Available data »
= Beginning of Section =

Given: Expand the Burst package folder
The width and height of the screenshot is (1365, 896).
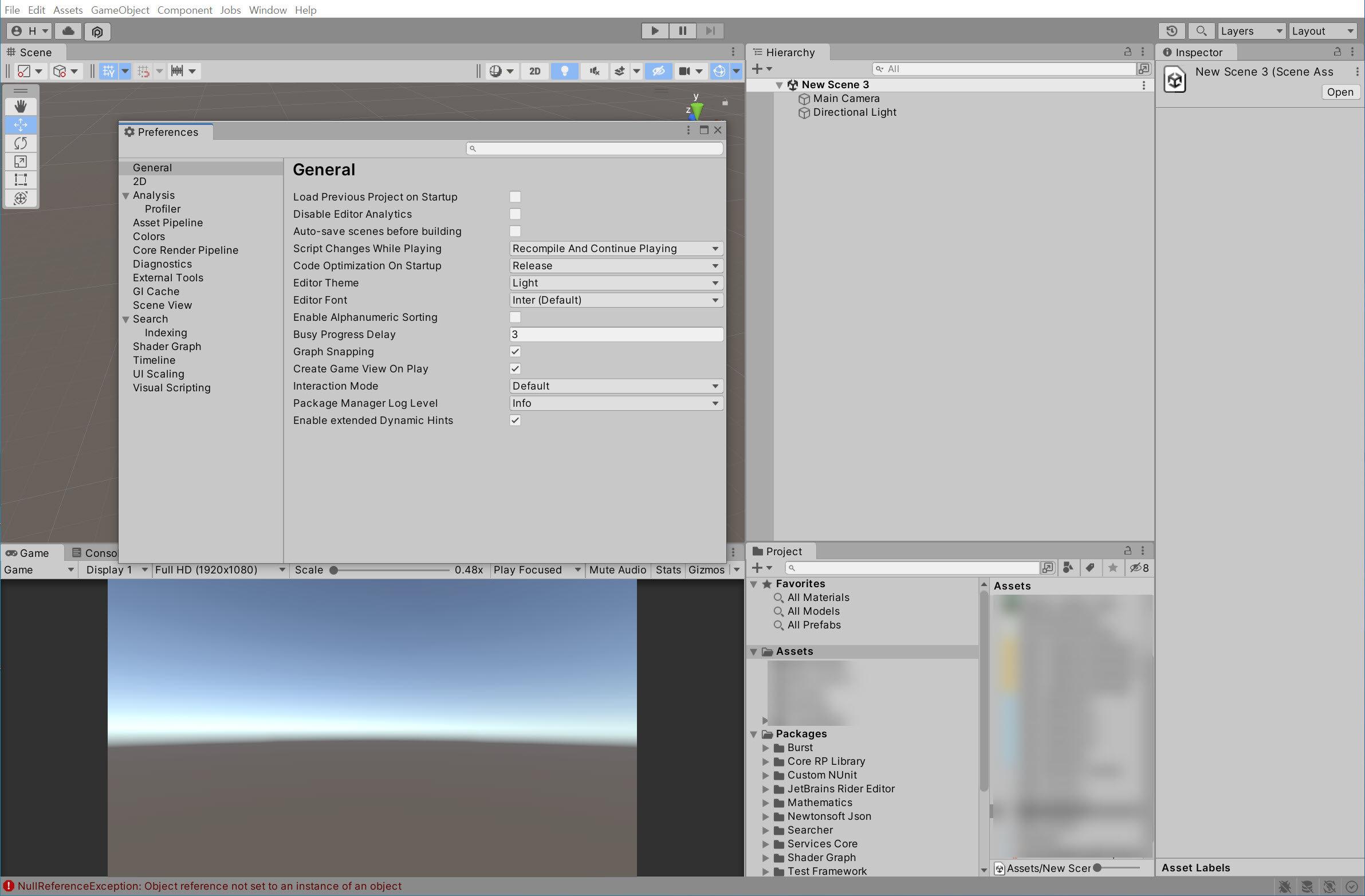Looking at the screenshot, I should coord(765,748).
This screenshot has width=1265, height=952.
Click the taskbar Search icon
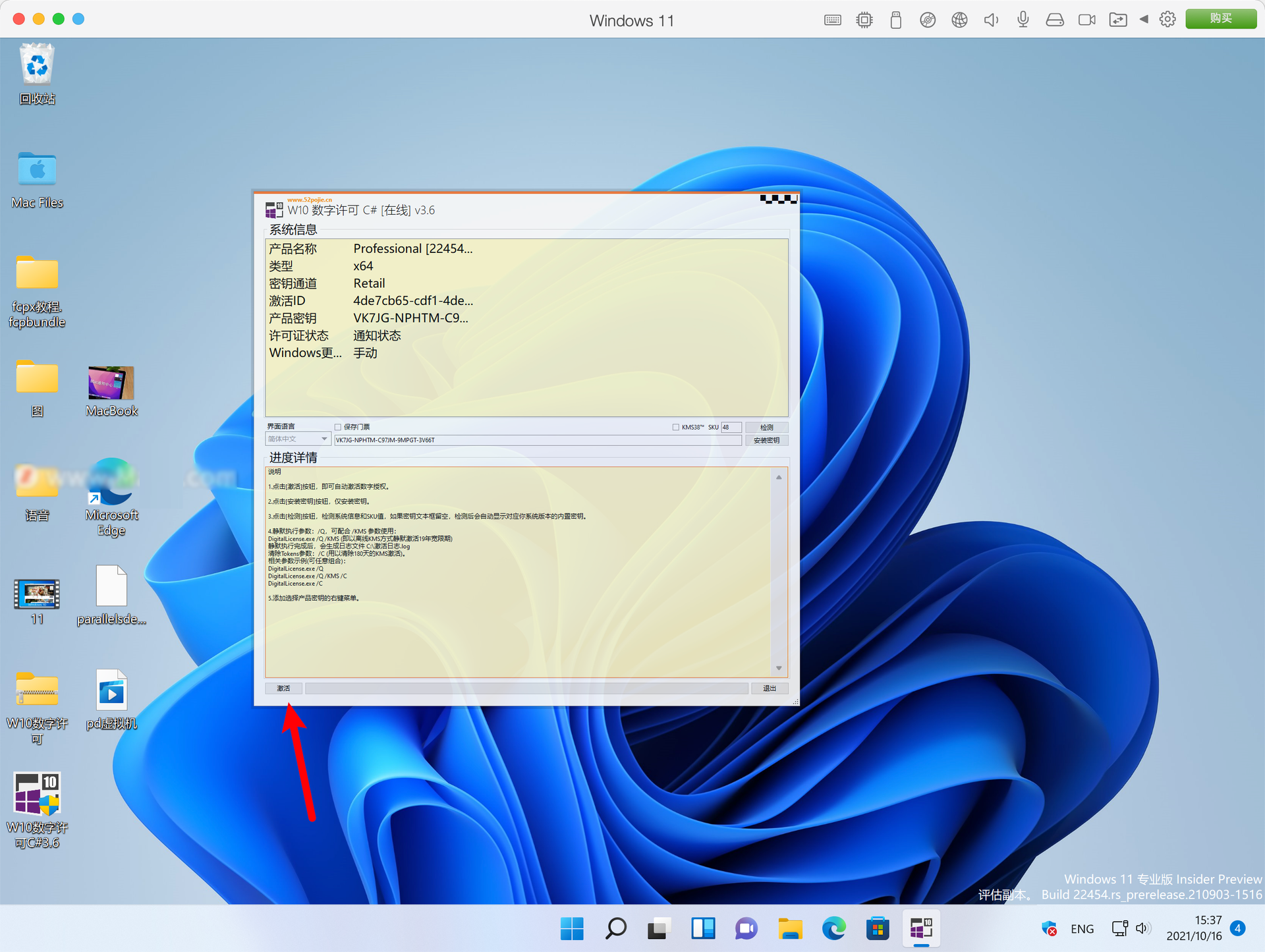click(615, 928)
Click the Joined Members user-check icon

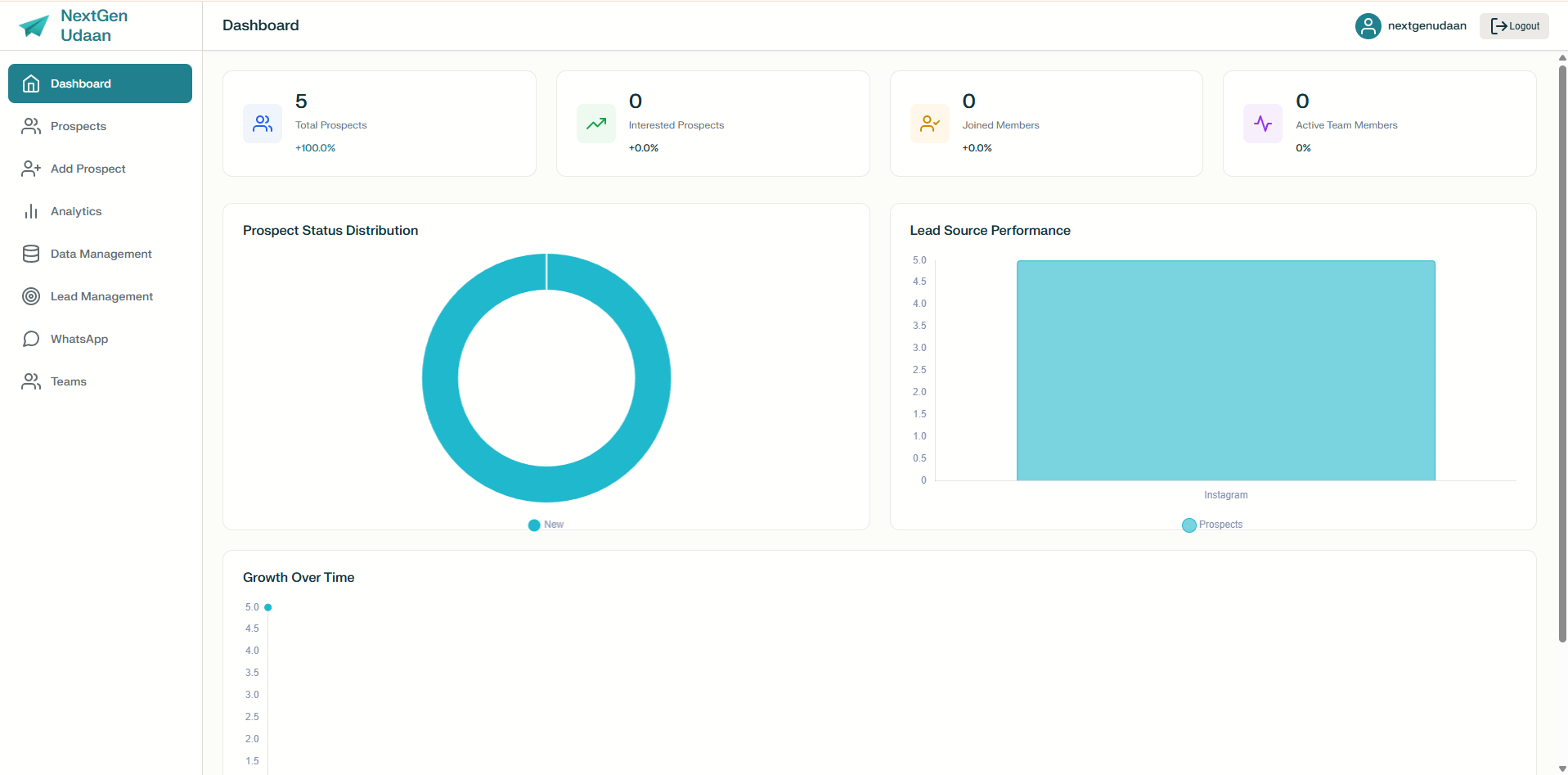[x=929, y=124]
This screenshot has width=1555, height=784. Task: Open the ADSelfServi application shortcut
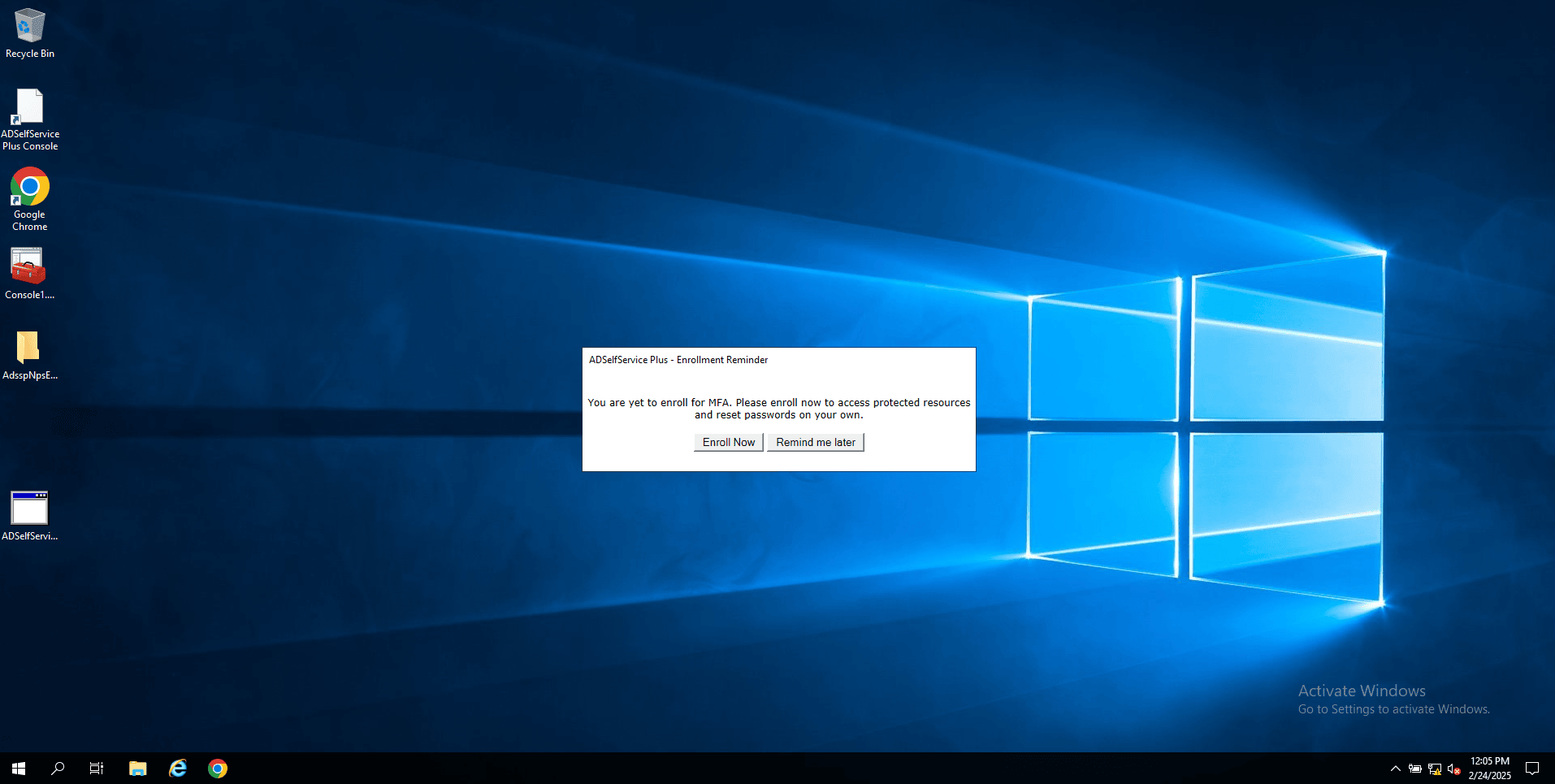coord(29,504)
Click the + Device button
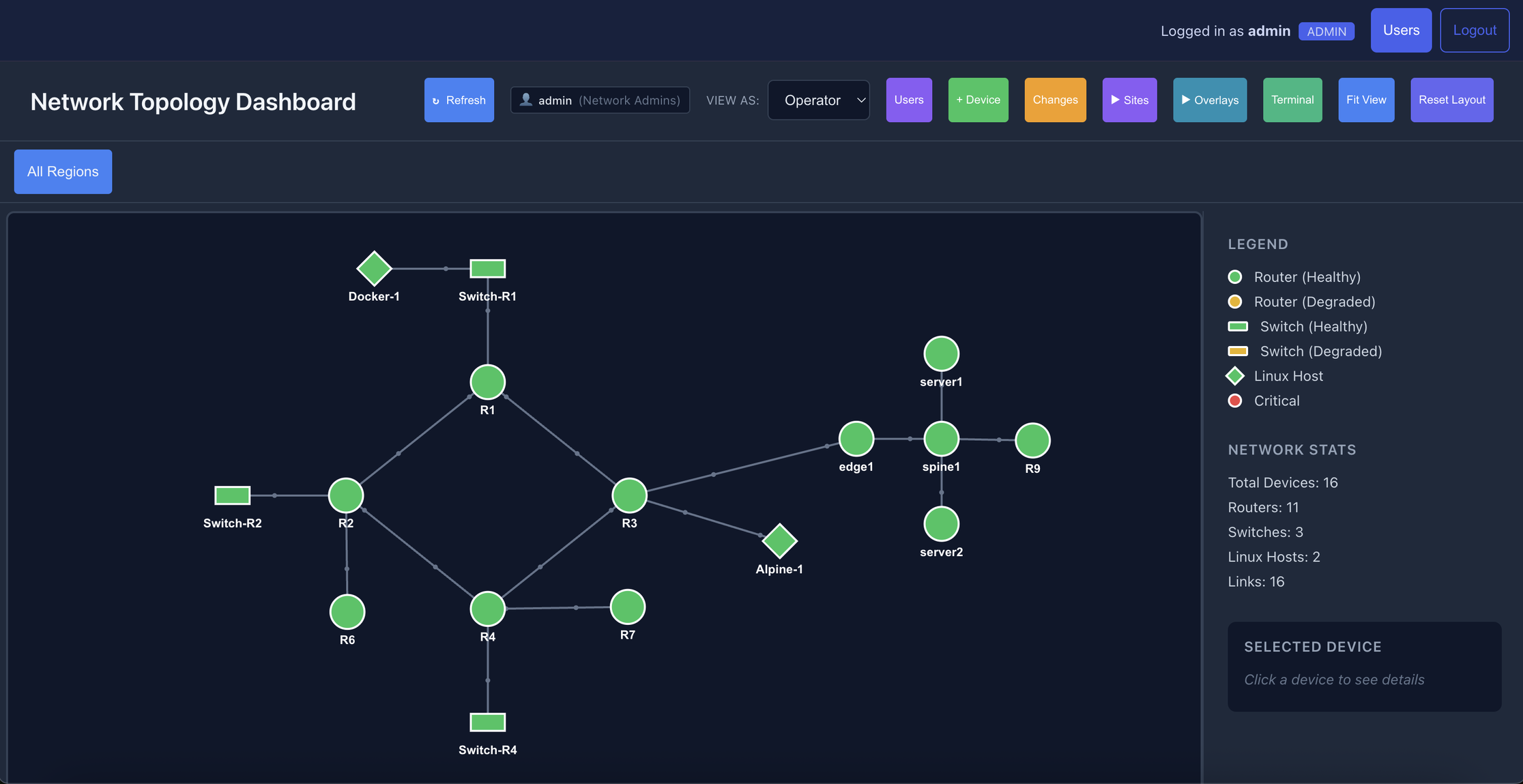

= End of Section =

Directions » Please reproduce the lines exactly from the one containing "Click the taskbar Search icon" through the last line of the data above, and keep the pictures out.

Exercise output »
Click the taskbar Search icon
click(615, 928)
Click the Joined Members user-check icon

[x=929, y=124]
This screenshot has width=1555, height=784. Task: Open the ADSelfServi application shortcut
coord(29,504)
Click the + Device button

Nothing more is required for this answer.